» PROBLEM DESCRIPTION
Reproduce the entries below exactly, but only from the line containing "has width=585, height=451." to the line containing "You are a computer-use agent. The", inclusive.

[Pixel coordinate grounding data]
—————

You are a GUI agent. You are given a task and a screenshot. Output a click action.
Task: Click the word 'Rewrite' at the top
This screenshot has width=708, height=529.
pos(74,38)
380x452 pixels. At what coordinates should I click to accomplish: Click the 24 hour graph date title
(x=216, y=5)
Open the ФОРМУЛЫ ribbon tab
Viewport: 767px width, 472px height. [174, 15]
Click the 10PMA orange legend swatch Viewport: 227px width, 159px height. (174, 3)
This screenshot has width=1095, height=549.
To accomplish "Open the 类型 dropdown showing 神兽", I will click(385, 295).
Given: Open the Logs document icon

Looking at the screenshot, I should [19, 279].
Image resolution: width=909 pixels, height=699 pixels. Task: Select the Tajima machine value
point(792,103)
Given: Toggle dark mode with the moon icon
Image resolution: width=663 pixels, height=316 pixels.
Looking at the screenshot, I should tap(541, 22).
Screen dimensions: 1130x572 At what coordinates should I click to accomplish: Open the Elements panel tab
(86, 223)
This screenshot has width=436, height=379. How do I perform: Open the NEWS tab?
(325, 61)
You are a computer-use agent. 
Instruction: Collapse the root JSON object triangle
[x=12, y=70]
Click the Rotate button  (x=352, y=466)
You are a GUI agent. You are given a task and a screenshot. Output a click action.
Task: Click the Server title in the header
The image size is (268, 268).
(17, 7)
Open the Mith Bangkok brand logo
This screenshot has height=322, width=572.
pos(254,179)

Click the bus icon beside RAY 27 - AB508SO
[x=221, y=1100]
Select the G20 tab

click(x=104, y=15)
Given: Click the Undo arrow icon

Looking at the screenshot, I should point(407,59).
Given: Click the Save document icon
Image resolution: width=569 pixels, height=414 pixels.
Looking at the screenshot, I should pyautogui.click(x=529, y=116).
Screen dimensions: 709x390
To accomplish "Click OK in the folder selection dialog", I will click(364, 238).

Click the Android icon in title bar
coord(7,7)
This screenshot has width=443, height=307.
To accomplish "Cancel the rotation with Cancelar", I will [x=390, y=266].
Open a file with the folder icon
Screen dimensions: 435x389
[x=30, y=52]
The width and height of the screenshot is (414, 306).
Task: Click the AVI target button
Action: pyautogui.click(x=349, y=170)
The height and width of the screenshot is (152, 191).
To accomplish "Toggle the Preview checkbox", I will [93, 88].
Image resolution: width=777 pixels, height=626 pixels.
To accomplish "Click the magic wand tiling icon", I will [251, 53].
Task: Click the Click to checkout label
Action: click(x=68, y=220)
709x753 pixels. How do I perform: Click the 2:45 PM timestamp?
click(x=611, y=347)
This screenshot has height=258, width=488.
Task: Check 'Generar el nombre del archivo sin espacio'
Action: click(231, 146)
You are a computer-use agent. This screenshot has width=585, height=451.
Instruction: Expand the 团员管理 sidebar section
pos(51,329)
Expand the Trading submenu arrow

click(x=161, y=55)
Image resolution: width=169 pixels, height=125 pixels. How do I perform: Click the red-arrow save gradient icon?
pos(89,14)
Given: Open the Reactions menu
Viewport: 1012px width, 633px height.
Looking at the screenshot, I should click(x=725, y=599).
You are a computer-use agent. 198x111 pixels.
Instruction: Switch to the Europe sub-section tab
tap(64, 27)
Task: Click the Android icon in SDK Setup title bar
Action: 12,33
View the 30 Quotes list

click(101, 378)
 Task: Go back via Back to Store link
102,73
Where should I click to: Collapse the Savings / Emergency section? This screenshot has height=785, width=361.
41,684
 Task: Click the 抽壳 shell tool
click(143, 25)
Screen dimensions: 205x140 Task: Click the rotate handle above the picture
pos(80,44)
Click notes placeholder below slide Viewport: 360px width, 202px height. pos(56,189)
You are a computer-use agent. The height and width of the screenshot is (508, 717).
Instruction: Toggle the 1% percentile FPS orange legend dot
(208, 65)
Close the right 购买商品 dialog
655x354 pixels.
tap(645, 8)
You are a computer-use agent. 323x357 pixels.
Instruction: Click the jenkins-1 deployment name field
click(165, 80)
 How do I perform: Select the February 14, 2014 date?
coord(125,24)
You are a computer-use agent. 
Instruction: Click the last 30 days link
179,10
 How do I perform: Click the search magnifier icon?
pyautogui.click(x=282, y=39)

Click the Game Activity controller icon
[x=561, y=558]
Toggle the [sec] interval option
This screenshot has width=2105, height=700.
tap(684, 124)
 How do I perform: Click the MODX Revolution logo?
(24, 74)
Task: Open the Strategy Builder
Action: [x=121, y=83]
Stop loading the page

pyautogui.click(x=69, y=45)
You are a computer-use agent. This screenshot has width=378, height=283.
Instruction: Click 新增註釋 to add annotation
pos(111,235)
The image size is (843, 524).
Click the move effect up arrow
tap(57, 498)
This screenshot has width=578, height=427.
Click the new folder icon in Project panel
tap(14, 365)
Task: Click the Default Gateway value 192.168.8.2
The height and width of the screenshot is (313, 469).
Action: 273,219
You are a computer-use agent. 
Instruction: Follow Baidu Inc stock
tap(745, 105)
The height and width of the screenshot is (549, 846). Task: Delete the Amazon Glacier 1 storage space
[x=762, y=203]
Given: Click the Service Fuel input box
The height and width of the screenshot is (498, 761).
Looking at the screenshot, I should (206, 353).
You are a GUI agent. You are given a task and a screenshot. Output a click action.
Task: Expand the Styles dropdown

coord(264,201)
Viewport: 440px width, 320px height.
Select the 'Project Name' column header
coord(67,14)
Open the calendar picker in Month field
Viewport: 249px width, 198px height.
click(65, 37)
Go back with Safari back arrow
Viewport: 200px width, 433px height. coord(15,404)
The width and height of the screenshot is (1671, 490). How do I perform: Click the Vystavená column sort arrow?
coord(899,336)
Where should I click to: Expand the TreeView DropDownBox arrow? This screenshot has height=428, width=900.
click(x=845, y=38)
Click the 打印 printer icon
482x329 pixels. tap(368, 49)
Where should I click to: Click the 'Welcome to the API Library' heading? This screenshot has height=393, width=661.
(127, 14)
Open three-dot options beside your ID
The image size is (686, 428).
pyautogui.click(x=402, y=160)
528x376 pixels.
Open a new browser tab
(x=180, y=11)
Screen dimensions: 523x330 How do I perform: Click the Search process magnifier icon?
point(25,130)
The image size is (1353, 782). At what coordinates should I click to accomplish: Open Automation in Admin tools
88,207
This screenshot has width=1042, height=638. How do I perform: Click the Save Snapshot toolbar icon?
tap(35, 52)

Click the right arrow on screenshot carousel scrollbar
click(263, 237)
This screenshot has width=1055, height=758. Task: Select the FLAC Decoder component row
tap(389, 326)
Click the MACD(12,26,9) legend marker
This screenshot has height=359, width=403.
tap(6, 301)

—————

» RESULT FOR THIS EXERCISE
You are a computer-use agent. This screenshot has width=585, height=451.
Instruction: Expand the 团员管理 sidebar section
pos(51,329)
Expand the Trading submenu arrow

click(x=161, y=55)
Image resolution: width=169 pixels, height=125 pixels. How do I perform: Click the red-arrow save gradient icon?
pos(89,14)
Given: Open the Reactions menu
Viewport: 1012px width, 633px height.
Looking at the screenshot, I should click(x=725, y=599).
You are a computer-use agent. 198x111 pixels.
Instruction: Switch to the Europe sub-section tab
tap(64, 27)
Task: Click the Android icon in SDK Setup title bar
Action: 12,33
View the 30 Quotes list

click(101, 378)
 Task: Go back via Back to Store link
102,73
Where should I click to: Collapse the Savings / Emergency section? This screenshot has height=785, width=361.
41,684
 Task: Click the 抽壳 shell tool
click(143, 25)
Screen dimensions: 205x140 Task: Click the rotate handle above the picture
pos(80,44)
Click notes placeholder below slide Viewport: 360px width, 202px height. pos(56,189)
You are a computer-use agent. The height and width of the screenshot is (508, 717).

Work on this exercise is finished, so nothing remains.